Word and element location entries =>
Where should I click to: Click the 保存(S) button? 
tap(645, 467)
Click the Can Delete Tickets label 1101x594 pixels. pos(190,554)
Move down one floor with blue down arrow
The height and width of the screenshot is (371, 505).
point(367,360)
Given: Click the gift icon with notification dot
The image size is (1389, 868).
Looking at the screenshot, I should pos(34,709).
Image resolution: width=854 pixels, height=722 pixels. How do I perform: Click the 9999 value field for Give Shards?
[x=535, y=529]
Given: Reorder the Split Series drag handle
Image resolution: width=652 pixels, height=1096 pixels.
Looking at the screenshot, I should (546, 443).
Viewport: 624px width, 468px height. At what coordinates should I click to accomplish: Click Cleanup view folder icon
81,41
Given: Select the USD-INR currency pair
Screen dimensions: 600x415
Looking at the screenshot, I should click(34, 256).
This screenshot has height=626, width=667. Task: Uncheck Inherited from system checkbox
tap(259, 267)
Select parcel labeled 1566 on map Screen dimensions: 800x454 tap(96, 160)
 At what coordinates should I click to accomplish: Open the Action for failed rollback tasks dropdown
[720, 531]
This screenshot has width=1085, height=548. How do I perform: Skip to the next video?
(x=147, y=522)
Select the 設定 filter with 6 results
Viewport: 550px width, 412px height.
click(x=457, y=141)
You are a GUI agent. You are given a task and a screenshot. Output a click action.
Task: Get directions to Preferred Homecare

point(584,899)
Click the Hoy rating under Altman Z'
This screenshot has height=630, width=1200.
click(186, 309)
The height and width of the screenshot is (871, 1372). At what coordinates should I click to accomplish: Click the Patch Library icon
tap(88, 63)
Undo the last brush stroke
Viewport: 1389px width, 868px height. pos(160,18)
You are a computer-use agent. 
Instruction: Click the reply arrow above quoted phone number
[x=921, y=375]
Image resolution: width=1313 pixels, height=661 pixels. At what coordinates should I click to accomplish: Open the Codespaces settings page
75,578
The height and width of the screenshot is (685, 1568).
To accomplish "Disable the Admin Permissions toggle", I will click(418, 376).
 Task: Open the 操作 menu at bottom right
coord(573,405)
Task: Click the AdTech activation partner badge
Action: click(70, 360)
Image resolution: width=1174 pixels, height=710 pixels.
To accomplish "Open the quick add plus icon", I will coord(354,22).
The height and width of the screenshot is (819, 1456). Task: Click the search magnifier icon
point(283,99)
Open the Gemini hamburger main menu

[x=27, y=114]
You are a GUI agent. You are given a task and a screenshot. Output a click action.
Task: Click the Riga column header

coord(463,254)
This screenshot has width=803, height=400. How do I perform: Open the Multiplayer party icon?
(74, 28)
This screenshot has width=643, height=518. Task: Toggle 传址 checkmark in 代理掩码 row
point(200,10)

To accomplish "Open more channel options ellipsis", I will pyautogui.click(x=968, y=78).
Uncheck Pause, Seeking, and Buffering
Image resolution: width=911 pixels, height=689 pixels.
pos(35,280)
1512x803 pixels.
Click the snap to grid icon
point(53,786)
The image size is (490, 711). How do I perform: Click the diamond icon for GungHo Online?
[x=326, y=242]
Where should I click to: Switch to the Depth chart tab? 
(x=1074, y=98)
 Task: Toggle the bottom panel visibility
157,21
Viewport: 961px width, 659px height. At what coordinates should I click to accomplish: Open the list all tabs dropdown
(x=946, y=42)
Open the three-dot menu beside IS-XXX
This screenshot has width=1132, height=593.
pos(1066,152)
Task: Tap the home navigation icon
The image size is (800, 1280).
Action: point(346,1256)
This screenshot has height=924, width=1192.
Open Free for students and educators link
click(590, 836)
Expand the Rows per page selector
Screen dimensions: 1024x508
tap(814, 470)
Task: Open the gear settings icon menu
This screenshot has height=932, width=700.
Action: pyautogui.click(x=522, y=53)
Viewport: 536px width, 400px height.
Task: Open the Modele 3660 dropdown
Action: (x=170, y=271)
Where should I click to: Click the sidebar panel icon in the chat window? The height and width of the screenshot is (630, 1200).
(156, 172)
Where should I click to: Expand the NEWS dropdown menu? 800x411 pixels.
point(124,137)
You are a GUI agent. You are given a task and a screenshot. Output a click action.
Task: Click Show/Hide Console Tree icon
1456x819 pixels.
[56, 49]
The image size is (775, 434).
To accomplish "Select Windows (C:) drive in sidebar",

What you need to do => Reproduce all of the entries above, changing every occurrence of "Screen dimensions" to "Screen size" and leaving everything else the same.

Correct result =>
Where should I click to: Click the 保存(S) button? 
tap(645, 467)
Click the Can Delete Tickets label 1101x594 pixels. pos(190,554)
Move down one floor with blue down arrow
The height and width of the screenshot is (371, 505).
point(367,360)
Given: Click the gift icon with notification dot
The image size is (1389, 868).
Looking at the screenshot, I should pos(34,709).
Image resolution: width=854 pixels, height=722 pixels. How do I perform: Click the 9999 value field for Give Shards?
[x=535, y=529]
Given: Reorder the Split Series drag handle
Image resolution: width=652 pixels, height=1096 pixels.
Looking at the screenshot, I should (546, 443).
Viewport: 624px width, 468px height. At what coordinates should I click to accomplish: Click Cleanup view folder icon
81,41
Given: Select the USD-INR currency pair
Screen size: 600x415
Looking at the screenshot, I should click(34, 256).
This screenshot has height=626, width=667. Task: Uncheck Inherited from system checkbox
tap(259, 267)
Select parcel labeled 1566 on map Screen size: 800x454 tap(96, 160)
 At what coordinates should I click to accomplish: Open the Action for failed rollback tasks dropdown
[720, 531]
This screenshot has width=1085, height=548. How do I perform: Skip to the next video?
(x=147, y=522)
Select the 設定 filter with 6 results
Viewport: 550px width, 412px height.
click(x=457, y=141)
You are a GUI agent. You are given a task and a screenshot. Output a click action.
Task: Get directions to Preferred Homecare

point(584,899)
Click the Hoy rating under Altman Z'
This screenshot has height=630, width=1200.
click(186, 309)
The height and width of the screenshot is (871, 1372). At what coordinates should I click to accomplish: Click the Patch Library icon
tap(88, 63)
Undo the last brush stroke
Viewport: 1389px width, 868px height. pos(160,18)
You are a computer-use agent. 
Instruction: Click the reply arrow above quoted phone number
[x=921, y=375]
Image resolution: width=1313 pixels, height=661 pixels. At what coordinates should I click to accomplish: Open the Codespaces settings page
75,578
The height and width of the screenshot is (685, 1568).
To accomplish "Disable the Admin Permissions toggle", I will click(418, 376).
 Task: Open the 操作 menu at bottom right
coord(573,405)
Task: Click the AdTech activation partner badge
Action: click(70, 360)
Image resolution: width=1174 pixels, height=710 pixels.
To accomplish "Open the quick add plus icon", I will coord(354,22).
The height and width of the screenshot is (819, 1456). Task: Click the search magnifier icon
point(283,99)
Open the Gemini hamburger main menu

[x=27, y=114]
You are a GUI agent. You are given a task and a screenshot. Output a click action.
Task: Click the Riga column header

coord(463,254)
This screenshot has width=803, height=400. How do I perform: Open the Multiplayer party icon?
(74, 28)
This screenshot has width=643, height=518. Task: Toggle 传址 checkmark in 代理掩码 row
point(200,10)

To accomplish "Open more channel options ellipsis", I will pyautogui.click(x=968, y=78).
Uncheck Pause, Seeking, and Buffering
Image resolution: width=911 pixels, height=689 pixels.
pos(35,280)
1512x803 pixels.
Click the snap to grid icon
point(53,786)
The image size is (490, 711). How do I perform: Click the diamond icon for GungHo Online?
[x=326, y=242]
Where should I click to: Switch to the Depth chart tab? 
(x=1074, y=98)
 Task: Toggle the bottom panel visibility
157,21
Viewport: 961px width, 659px height. At what coordinates should I click to accomplish: Open the list all tabs dropdown
(x=946, y=42)
Open the three-dot menu beside IS-XXX
This screenshot has width=1132, height=593.
pos(1066,152)
Task: Tap the home navigation icon
The image size is (800, 1280).
Action: point(346,1256)
This screenshot has height=924, width=1192.
Open Free for students and educators link
click(590, 836)
Expand the Rows per page selector
Screen size: 1024x508
tap(814, 470)
Task: Open the gear settings icon menu
This screenshot has height=932, width=700.
Action: pyautogui.click(x=522, y=53)
Viewport: 536px width, 400px height.
Task: Open the Modele 3660 dropdown
Action: (x=170, y=271)
Where should I click to: Click the sidebar panel icon in the chat window? The height and width of the screenshot is (630, 1200).
(156, 172)
Where should I click to: Expand the NEWS dropdown menu? 800x411 pixels.
point(124,137)
You are a GUI agent. You are given a task and a screenshot. Output a click action.
Task: Click Show/Hide Console Tree icon
1456x819 pixels.
[56, 49]
The image size is (775, 434).
To accomplish "Select Windows (C:) drive in sidebar",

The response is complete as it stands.